Paper ID: 1146
Title: The Total Variation on Hypergraphs - Learning on Hypergraphs Revisited
Reviews

Submitted by Assigned_Reviewer_4

Q1: Comments to author(s). First provide a summary of the paper, and then address the following criteria: Quality, clarity, originality and significance. (For detailed reviewing guidelines, see http://nips.cc/PaperInformation/ReviewerInstructions)
This paper proposes an algorithm for normalized cuts of hypergraphs by
formulating the cut as the minimization of a ratio of two convex
functions which can be solved using existing methods (RatioDCA, with
an inner problem solved using a primal-dual method). Semi-supervised
learning on a hypergraph is formulated as a related optimization
problem and solved with a similar primal-dual method. The proposed
approach is shown on several datasets to outperform an alternative
technique based on a transformation of the hypergraph to a regular
graph for a semi-supervised learning, a clustering and a cut
objective.

The paper is clear and well written. It is technically sound and
provides a significant contribution to the problem of hypergraph cut,
and possibly to semi-supervised learning and clustering --- assuming a
hypergraph based approach is relevant to the problem.

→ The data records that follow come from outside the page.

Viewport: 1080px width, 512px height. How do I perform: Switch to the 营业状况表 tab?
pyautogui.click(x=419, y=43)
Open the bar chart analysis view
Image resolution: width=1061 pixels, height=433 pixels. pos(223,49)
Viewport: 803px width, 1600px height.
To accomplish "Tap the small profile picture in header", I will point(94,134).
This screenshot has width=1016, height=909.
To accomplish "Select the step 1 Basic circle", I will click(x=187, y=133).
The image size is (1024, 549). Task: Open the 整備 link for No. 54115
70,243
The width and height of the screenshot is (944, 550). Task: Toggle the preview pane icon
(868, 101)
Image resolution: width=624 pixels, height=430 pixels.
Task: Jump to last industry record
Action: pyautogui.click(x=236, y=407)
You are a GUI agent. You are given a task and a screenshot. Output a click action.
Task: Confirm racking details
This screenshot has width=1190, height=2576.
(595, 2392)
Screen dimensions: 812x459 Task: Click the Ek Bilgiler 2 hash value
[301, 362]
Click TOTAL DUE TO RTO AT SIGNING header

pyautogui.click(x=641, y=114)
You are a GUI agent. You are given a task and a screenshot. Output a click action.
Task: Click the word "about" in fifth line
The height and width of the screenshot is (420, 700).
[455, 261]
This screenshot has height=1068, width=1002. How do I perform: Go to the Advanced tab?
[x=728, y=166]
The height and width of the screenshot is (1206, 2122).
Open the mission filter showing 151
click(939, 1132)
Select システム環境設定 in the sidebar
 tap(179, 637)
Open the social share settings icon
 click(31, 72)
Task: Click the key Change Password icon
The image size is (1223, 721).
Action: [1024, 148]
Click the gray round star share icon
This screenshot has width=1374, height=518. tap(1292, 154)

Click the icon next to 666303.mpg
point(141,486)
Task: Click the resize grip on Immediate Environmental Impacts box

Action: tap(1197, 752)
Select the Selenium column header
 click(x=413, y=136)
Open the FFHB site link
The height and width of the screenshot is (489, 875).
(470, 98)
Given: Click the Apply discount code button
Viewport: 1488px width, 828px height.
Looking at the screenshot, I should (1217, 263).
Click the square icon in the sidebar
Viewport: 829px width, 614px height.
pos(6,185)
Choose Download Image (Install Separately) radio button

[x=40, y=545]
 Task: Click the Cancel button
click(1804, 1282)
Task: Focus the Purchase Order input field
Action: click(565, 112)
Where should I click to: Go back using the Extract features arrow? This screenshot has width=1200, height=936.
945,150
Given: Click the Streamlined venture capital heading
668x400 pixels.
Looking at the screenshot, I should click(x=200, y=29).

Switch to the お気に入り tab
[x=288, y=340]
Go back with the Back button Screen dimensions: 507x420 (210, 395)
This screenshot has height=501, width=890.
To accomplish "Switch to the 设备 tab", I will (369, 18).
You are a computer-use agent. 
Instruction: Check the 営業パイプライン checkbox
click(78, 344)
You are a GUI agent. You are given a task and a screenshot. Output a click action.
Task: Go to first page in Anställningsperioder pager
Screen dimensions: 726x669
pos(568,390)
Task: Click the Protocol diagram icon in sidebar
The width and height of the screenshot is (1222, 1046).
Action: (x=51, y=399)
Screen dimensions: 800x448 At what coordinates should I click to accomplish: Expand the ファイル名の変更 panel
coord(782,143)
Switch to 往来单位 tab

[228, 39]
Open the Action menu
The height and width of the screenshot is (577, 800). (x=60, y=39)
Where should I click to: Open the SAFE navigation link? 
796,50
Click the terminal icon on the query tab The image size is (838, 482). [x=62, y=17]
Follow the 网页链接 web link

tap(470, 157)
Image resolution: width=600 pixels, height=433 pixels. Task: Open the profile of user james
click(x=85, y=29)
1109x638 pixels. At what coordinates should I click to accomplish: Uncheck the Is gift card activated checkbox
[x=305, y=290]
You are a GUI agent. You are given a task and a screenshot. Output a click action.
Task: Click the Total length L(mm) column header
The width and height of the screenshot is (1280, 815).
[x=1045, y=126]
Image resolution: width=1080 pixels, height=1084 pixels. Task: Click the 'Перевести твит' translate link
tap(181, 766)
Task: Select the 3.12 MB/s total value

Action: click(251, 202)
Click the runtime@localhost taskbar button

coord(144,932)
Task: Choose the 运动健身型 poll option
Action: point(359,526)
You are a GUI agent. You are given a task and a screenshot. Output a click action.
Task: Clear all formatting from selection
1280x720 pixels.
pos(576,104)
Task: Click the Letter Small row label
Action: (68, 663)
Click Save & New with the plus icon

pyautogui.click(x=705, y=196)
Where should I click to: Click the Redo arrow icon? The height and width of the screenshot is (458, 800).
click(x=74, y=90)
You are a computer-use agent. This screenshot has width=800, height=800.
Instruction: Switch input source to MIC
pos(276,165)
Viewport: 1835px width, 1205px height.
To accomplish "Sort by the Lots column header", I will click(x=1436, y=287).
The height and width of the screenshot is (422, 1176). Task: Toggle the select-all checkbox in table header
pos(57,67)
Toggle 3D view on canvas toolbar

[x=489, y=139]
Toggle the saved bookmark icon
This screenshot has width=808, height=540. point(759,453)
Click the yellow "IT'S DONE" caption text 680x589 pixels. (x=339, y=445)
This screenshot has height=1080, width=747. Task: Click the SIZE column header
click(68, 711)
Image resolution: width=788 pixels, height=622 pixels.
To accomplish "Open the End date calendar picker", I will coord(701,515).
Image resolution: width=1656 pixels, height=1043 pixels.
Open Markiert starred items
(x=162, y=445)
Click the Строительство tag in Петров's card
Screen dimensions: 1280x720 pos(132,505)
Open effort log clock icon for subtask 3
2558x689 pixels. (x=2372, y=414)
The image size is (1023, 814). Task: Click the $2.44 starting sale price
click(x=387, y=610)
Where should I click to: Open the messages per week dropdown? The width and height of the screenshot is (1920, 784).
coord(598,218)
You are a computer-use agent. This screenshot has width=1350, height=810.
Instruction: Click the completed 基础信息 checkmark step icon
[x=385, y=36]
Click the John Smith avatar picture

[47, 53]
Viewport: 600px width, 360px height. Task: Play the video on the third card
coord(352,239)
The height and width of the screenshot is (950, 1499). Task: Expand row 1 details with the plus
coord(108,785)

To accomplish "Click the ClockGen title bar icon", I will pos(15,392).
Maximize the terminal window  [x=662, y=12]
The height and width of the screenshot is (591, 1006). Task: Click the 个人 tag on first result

Concerning this last point, not much is said about the relevance of
the hypergraph approach. In all examples, the hypergraph is not
provided as a separate structure, but is built from the covariates by
making one hyperedge for all samples which share the same value of one
covariate. if the data points are originally represented as vectors of
features, other semi-supervised and clustering techniques (eg based on
scalar products or on a regular graph built from the features) would
make sense and should be compared against.

Similarly, the relevance of semi-supervised learning to the datasets
is not discussed: what kind of performance would be obtained without
using the unlabeled samples? Admittedly, the point of this paper is
how the new formulation improves semi-supervised, not whether
semi-supervised is relevant.

A few minor points:

- Total variation seems to be accessory in the paper, whose main
achievement is to provide a better algorithm for hypergraph
normalized cuts. The current title is a little misleading from this
point of view.

- The semi-supervised problem (3) is itself a prox of \lambda\Omega at
point Y. There may not be a simpler way to compute the prox than the
proposed algorithm but it could be useful to point it out in order
to avoid confusion between prox (3) and the prox of its first term
and the conjugate of the second term which are used to compute it.
Q2: Please summarize your review in 1-2 sentences
- Clear presentation, well written paper.
- Significant contribution, technically sound.
- Little discussion of the relevance of using hypergraphs to represent
this data (as opposed to vectors or graphs).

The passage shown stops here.